BEGIN

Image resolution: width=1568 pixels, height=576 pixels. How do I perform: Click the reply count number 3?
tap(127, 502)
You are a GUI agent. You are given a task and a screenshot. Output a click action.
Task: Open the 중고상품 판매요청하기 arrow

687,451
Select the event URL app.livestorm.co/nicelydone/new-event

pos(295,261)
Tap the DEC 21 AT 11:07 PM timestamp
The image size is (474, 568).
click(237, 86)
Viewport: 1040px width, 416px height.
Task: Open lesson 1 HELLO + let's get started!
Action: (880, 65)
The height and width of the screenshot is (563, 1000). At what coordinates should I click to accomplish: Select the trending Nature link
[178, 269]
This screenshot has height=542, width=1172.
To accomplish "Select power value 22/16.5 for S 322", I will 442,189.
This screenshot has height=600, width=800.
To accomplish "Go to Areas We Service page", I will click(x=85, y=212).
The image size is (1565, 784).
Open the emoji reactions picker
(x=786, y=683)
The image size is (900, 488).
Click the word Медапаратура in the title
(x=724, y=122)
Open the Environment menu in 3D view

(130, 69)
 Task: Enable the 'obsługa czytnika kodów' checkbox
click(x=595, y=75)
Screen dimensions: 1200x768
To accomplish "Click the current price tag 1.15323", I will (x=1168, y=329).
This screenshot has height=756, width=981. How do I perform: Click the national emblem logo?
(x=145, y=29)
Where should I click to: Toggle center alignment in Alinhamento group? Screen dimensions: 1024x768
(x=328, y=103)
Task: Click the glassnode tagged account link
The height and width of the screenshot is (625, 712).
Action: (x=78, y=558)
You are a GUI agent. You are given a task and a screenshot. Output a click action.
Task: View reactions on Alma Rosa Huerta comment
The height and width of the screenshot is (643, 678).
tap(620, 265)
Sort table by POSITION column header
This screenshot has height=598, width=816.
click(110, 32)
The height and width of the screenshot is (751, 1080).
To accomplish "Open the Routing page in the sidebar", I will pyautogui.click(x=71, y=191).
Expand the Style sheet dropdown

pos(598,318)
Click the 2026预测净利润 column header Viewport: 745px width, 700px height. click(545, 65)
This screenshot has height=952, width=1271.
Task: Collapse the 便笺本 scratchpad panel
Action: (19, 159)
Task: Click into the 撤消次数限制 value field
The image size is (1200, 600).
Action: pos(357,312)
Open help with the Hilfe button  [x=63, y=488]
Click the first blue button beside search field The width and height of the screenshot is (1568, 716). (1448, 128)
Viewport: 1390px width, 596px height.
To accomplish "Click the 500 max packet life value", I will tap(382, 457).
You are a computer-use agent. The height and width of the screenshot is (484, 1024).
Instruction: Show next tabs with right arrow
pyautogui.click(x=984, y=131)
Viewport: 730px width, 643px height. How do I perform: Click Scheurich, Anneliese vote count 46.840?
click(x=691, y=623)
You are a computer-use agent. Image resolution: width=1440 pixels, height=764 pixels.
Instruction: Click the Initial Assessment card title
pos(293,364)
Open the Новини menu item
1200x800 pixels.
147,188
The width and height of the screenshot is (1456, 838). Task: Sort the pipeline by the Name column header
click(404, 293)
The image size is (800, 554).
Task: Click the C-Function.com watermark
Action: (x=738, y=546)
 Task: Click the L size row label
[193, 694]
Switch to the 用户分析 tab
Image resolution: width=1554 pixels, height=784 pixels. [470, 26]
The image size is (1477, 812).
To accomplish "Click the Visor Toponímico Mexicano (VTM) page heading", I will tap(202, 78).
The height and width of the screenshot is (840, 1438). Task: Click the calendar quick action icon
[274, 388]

END

• _What needs to be done_:
When a line in the material contains the string "field", copy that line.

• _Response below_:
Task: Click into the 撤消次数限制 value field
Click the first blue button beside search field The width and height of the screenshot is (1568, 716). (1448, 128)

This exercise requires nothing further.